Review Summary: Erick Sermon's P-Funk is the backdrop for Redman's fun and crazy debut.
Redman first appeared on EPMD's album "Business as Usual" specifically the tracks "Hardcore" and "Brothers On My Jock". The following year with the help of EPMD's Erick Sermon he released his insane debut. The album starts with a skit where Redman is apparently in an insane asylum because he strangled someone at a rap concert, a doctor tells him he needs to "bring out some of that unnecessary anger out your system". That rage is on full display for the track "Time 4 Sum Aksion", over a thumping drum beat and Cypress Hill sample, Redman comes out swinging and gives an incredibly energetic performance, so much so that after the final chorus he reappears ready for more until someone says "Yo chill it's over man. You ain't gotta say no more, it's over." Over Parliament's "P-Funk" Redman claims "Ever since three, I cut throats of emcees mediocre lyricist who burnt with degrees" on "Da Funk". "So Ruff" is a cautionary tale about unprotected sex "You can either get with this or you can catch the claps" but it's done so hilariously you hardly catch the message of the song.

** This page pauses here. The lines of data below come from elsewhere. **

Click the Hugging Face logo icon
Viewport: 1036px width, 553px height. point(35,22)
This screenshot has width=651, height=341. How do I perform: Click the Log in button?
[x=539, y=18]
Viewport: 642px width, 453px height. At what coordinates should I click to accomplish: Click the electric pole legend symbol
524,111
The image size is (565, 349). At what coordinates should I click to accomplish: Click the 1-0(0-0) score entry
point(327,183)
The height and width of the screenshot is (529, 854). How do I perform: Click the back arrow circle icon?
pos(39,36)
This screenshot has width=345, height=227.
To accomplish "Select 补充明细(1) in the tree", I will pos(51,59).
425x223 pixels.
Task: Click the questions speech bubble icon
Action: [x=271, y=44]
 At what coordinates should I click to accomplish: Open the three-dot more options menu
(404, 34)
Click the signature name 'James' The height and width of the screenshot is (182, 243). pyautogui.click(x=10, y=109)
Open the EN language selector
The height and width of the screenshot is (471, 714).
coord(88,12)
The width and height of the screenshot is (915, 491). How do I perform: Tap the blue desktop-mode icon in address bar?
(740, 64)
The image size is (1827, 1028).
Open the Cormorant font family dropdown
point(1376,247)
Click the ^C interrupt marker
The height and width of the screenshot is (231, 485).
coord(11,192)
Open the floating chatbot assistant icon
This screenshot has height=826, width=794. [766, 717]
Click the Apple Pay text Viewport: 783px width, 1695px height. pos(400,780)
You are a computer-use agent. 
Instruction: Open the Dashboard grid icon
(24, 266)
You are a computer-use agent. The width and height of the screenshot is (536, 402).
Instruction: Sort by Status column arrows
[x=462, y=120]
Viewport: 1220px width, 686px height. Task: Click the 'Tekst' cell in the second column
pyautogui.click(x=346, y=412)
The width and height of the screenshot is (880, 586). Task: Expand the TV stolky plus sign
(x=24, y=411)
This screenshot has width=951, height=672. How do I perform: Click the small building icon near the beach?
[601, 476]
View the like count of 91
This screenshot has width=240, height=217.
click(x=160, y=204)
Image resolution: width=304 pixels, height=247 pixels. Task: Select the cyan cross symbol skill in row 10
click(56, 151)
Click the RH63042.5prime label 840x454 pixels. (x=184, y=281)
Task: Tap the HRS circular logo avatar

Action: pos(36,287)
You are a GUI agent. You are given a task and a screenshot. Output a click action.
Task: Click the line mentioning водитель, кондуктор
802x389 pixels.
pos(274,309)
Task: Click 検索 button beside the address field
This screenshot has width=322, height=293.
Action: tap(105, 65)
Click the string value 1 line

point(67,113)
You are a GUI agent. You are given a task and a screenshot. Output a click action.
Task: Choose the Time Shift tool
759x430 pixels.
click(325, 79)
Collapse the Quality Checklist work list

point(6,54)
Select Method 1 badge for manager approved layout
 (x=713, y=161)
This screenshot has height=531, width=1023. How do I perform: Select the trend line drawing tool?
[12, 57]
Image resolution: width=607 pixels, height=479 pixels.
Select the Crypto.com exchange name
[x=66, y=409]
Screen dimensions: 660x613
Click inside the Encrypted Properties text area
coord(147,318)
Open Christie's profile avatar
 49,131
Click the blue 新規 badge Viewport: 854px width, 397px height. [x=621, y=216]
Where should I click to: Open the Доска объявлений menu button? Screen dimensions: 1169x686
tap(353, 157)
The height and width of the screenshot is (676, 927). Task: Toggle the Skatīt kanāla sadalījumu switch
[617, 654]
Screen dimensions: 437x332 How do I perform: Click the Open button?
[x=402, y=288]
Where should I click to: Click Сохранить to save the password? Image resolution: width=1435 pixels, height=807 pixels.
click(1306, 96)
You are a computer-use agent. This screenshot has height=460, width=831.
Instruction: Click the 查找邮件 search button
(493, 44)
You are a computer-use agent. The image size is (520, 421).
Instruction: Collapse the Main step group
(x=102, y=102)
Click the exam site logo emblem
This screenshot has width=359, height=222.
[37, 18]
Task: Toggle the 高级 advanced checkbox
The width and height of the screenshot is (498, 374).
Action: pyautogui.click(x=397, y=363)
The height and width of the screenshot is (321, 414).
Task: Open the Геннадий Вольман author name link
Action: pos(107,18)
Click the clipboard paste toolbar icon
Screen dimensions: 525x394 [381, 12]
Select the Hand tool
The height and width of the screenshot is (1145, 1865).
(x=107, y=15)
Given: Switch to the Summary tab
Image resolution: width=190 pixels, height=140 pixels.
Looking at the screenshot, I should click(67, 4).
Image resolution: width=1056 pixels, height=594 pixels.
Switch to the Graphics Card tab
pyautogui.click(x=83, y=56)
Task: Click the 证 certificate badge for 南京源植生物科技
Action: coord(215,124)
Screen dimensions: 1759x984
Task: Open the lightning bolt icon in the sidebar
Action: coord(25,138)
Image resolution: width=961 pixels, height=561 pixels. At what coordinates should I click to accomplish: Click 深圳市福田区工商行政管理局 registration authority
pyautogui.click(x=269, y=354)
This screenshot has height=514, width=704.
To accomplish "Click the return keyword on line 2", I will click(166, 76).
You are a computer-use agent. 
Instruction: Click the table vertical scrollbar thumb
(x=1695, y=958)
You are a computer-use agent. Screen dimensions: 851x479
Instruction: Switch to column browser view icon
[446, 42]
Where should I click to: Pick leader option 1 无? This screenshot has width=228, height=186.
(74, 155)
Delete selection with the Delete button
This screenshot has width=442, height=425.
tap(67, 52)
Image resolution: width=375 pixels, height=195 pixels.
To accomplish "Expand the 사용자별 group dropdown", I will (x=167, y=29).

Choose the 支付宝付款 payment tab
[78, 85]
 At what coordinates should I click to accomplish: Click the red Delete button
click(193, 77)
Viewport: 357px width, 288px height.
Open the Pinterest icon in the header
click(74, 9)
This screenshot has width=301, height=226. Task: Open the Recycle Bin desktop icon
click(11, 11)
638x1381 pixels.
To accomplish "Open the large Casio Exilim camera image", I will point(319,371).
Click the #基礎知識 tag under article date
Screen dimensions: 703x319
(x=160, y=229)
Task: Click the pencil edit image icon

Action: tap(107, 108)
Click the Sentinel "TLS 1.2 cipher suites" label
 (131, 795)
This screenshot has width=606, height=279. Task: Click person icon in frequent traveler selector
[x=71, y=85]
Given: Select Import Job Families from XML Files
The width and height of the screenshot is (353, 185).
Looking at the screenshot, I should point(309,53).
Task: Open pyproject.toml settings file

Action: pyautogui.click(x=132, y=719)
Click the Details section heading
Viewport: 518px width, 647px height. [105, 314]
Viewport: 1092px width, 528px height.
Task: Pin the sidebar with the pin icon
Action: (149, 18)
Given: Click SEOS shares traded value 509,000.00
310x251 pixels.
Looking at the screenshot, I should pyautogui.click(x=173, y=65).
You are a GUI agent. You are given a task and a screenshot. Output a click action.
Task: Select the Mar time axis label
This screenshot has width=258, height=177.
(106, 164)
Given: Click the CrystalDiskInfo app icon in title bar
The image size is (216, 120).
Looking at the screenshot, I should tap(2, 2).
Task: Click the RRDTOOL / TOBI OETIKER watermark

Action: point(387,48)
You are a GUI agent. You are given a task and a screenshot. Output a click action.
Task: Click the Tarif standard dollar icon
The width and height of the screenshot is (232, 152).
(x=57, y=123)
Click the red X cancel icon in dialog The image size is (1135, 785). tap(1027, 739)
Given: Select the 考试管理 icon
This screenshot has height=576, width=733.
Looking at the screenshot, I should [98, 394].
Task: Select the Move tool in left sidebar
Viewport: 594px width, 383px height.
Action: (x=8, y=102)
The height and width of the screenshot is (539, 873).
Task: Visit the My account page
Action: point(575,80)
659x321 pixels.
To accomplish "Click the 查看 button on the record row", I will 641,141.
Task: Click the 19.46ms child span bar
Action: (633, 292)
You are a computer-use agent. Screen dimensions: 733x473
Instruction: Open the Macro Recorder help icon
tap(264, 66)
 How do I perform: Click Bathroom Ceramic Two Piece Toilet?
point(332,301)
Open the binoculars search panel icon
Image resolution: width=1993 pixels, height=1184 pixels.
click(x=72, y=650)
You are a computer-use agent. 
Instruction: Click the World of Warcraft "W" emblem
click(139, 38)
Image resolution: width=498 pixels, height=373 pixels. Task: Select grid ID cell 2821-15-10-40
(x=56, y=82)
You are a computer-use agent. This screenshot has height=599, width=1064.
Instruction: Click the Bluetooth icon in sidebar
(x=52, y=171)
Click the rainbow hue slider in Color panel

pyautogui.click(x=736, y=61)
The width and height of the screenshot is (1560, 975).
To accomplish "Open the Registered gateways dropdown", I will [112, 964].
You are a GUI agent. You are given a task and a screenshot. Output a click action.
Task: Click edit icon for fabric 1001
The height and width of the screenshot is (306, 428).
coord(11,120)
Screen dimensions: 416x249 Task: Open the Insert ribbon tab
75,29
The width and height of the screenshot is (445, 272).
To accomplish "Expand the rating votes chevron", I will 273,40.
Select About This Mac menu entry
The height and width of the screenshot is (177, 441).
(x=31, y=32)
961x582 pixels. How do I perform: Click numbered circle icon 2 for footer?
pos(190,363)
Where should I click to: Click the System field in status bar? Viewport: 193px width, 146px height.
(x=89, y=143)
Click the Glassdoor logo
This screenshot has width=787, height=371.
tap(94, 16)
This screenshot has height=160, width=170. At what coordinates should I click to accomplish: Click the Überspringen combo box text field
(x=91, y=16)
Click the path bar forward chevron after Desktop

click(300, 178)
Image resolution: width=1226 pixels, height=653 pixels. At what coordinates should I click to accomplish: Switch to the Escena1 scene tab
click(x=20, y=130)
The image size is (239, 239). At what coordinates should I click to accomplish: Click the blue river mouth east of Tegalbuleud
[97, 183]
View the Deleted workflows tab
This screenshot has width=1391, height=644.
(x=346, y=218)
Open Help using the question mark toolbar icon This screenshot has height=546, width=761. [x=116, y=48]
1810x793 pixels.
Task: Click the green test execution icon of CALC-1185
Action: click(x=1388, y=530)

Redman's larger than life personality carries the album flipping lines like "Snapped the neck on Michael Myers then I freaked it; cause it was August and he was talkin this trick or treat sh*t" are pulled off with great dexterity and a sense of humor at the same time. Erick Sermon was at the height of his powers in EPMD and along with Redman produces the entire album with the exception of the stoner instructional "How to Roll a Blunt" which was done by Pete Rock, so with a cast like that the outcome is predictably outstanding. Erick Sermon is also the only guest on the album, making an appearance on "Watch Yo Nuggets" but Redman's clever rhymes and charisma don't need much help here.
In true Slick Rick style, "Redman Meets Reggie Noble" is clever track where Redman plays his two personalities just going back and forth with each other and tries to impress his alter ego with "Chuck D from Public Enemy? Yeah he's a friend of me". On "Tonight's Da Night" Redman changes it up a bit, over a loop from Mary Jane Girls "All Night Long" proves that he "Can get smooth to any groove". "Blow your Mind" and it's superior remix have Redman rapping in Korean!? But with his incredible swagger pulls it off smoothly. Towards the end of the album, Redman introduces his Soopaman Lover gimmick which would be a recurring series much like Jane was for EPMD.
With 21 tracks and bogged down with several skits the album loses steam towards the end but it's still an outstanding album with superb funk and soul flavored production and it's incredibly entertaining. Like Redman says "Press rewind if I haven't blown your mind", he will blow your mind but you'll want to hear it over and over, still his best, most consistent release.